Instructions to follow:
Count each line below that has the word "page" in it, and give only the total.

::: Records shown :::

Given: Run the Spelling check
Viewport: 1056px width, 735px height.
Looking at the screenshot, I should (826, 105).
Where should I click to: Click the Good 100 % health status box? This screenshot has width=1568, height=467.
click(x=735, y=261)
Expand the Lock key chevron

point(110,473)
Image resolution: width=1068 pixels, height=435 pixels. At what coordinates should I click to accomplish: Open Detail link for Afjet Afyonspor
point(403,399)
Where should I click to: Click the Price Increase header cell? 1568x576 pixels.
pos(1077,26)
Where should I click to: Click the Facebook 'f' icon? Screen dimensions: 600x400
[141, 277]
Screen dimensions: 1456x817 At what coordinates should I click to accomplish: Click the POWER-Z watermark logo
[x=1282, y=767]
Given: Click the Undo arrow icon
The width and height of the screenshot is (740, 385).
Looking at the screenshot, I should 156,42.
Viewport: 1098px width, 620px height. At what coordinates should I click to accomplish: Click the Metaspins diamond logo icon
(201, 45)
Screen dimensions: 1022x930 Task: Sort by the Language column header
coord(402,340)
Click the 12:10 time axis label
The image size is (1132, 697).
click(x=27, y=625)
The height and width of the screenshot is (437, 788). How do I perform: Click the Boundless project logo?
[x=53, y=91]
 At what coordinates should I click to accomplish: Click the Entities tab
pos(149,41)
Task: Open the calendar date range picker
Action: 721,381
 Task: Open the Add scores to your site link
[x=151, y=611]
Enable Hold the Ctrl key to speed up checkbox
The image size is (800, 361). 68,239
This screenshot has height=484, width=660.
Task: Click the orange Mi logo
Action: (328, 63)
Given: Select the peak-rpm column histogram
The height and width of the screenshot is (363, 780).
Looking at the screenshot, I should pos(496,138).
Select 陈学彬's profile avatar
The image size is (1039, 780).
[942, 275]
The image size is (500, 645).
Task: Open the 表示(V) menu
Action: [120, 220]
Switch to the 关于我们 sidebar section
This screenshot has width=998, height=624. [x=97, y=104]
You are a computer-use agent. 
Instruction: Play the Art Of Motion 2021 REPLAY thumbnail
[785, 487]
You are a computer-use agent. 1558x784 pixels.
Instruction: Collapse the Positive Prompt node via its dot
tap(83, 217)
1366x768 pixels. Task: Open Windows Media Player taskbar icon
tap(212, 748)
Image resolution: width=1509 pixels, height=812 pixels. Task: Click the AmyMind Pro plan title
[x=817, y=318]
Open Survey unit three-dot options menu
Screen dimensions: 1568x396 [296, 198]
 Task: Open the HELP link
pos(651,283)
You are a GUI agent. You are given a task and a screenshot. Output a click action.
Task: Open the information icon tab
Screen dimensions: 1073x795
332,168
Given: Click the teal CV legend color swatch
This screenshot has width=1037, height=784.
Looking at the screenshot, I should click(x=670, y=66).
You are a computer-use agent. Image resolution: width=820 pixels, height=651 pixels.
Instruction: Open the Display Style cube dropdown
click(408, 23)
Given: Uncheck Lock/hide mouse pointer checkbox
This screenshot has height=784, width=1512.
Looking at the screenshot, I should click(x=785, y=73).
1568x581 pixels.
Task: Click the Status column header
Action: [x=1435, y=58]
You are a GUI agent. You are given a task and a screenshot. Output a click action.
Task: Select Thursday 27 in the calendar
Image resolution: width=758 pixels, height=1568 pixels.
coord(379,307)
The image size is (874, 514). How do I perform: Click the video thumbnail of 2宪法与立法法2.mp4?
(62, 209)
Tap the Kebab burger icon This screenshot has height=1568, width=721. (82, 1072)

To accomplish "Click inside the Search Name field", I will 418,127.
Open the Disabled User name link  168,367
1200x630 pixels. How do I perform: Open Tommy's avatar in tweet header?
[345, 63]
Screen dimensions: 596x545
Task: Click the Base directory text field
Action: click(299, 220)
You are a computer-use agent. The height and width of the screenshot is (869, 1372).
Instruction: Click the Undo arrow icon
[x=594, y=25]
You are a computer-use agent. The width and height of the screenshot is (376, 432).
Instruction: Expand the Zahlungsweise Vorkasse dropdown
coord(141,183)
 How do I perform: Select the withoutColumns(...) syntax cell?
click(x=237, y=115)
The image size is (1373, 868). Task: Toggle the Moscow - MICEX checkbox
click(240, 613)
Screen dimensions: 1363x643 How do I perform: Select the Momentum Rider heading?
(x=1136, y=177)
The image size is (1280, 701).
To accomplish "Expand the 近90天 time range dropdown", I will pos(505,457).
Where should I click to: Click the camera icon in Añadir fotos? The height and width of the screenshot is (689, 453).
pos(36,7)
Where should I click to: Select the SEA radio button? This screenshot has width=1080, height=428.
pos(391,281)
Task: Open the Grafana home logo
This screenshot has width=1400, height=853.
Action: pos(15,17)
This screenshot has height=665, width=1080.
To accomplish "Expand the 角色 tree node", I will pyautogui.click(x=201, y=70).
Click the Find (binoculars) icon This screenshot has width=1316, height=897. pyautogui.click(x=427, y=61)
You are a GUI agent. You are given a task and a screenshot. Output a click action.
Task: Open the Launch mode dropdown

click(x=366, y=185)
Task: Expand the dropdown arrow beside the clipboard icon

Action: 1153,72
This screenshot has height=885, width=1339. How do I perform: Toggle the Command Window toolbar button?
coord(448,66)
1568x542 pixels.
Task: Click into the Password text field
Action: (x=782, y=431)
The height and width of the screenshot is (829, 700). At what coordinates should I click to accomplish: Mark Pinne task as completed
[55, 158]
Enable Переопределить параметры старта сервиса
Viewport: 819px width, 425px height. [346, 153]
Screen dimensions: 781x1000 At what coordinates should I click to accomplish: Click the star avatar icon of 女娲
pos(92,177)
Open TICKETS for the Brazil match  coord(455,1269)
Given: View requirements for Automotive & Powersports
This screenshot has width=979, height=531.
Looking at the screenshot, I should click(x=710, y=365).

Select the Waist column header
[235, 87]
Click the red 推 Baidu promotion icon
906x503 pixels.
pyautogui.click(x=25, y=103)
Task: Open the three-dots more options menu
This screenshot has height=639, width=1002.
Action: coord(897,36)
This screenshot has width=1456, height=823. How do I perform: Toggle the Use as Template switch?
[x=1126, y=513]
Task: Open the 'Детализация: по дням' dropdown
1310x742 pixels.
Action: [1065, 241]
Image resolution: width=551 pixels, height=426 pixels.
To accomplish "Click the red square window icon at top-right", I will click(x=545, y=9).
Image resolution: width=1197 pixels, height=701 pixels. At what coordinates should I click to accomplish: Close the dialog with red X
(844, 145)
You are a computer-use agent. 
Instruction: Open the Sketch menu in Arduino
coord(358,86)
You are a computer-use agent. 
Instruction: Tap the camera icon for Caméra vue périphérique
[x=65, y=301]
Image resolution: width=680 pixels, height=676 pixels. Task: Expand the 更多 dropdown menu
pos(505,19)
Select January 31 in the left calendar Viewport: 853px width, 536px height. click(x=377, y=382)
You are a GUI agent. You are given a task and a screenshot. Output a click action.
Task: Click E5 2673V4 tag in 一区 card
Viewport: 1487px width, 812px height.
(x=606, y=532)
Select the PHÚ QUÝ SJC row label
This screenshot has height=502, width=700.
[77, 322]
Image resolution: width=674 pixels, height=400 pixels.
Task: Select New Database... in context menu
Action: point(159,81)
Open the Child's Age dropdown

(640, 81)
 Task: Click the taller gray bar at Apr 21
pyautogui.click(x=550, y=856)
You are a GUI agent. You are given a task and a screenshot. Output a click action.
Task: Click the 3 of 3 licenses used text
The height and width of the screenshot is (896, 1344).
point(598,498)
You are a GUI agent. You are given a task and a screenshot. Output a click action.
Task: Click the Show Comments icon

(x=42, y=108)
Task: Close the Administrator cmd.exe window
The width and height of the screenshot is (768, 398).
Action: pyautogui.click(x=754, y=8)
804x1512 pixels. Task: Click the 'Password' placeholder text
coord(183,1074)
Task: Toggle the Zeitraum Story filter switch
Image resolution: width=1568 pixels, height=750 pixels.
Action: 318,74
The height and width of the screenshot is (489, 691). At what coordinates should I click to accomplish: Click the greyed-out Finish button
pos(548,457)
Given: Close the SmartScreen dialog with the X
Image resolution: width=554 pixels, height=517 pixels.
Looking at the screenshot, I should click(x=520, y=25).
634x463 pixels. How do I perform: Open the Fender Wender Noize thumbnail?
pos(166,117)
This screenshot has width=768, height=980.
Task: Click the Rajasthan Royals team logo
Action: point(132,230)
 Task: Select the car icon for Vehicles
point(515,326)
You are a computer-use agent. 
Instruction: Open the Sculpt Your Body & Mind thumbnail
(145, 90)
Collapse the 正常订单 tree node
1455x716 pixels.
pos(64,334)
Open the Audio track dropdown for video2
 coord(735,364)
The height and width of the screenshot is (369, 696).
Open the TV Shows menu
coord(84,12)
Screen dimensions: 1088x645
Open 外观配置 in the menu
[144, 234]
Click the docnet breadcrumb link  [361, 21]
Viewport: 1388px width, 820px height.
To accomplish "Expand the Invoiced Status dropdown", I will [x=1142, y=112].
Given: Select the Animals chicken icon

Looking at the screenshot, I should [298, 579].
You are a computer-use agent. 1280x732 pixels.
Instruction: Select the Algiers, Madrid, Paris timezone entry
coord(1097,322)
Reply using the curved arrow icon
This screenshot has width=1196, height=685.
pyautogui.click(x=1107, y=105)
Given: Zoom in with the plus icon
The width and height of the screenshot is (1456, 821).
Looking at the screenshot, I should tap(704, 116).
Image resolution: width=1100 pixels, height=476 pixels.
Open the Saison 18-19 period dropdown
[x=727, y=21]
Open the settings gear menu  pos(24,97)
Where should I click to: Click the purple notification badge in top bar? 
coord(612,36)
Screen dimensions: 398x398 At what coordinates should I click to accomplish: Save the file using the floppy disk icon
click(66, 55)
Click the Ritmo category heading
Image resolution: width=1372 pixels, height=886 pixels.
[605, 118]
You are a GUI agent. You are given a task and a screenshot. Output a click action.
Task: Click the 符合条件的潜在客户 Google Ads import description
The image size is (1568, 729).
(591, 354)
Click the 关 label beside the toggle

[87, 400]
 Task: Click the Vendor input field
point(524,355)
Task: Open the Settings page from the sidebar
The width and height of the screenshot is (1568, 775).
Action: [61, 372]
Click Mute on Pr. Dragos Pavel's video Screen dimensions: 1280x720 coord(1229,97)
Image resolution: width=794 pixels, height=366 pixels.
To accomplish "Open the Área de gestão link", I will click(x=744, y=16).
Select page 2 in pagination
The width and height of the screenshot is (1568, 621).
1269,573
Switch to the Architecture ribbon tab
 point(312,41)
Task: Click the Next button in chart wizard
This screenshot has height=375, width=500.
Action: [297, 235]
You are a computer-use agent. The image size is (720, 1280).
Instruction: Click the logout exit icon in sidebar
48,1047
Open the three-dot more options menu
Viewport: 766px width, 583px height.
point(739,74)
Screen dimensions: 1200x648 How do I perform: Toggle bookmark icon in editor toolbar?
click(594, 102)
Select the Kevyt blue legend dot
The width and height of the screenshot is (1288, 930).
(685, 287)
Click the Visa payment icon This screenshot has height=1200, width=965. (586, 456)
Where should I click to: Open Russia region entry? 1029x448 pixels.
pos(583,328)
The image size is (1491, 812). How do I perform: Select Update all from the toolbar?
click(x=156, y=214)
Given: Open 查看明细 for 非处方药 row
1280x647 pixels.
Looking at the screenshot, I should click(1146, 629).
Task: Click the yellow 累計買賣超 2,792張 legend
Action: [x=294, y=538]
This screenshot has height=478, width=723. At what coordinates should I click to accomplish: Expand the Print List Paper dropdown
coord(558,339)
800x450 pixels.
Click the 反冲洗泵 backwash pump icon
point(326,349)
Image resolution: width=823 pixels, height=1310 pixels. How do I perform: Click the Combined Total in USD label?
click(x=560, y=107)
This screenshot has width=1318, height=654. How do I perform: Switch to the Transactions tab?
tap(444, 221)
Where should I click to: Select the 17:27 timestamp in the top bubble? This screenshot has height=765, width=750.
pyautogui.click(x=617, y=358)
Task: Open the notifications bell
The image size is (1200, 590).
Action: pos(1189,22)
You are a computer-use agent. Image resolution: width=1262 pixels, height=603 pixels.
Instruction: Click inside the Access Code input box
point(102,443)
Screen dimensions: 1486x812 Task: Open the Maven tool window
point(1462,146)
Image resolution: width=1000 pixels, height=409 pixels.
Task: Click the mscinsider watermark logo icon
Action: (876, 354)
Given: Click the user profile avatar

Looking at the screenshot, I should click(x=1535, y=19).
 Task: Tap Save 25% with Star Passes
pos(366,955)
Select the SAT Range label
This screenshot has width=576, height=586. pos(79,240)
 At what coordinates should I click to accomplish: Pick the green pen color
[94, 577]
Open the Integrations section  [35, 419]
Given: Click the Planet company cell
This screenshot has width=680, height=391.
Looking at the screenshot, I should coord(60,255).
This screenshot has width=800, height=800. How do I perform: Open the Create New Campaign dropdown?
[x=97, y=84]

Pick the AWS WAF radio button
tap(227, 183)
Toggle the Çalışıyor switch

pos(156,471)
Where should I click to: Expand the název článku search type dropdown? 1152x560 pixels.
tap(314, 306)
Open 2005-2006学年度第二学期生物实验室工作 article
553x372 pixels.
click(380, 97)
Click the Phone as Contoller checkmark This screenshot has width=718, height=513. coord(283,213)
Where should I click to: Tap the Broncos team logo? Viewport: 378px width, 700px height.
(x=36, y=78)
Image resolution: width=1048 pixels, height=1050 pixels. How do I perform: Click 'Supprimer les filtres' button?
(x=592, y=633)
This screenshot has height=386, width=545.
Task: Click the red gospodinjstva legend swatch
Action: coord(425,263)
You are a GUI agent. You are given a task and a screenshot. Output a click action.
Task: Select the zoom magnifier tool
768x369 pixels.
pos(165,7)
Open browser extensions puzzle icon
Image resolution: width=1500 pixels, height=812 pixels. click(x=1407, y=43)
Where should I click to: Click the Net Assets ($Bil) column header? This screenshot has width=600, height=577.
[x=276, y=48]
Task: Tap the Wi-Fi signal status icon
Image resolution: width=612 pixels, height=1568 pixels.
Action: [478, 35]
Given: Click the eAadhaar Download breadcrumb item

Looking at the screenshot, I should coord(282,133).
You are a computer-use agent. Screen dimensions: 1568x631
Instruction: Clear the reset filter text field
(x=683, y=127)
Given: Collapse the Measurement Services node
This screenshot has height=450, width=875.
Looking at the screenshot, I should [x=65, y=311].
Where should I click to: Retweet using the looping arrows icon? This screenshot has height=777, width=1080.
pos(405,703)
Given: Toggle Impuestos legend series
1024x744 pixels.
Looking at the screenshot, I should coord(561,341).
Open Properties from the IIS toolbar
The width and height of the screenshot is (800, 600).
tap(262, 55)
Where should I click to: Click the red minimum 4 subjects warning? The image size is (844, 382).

:::

Result for this exercise:
2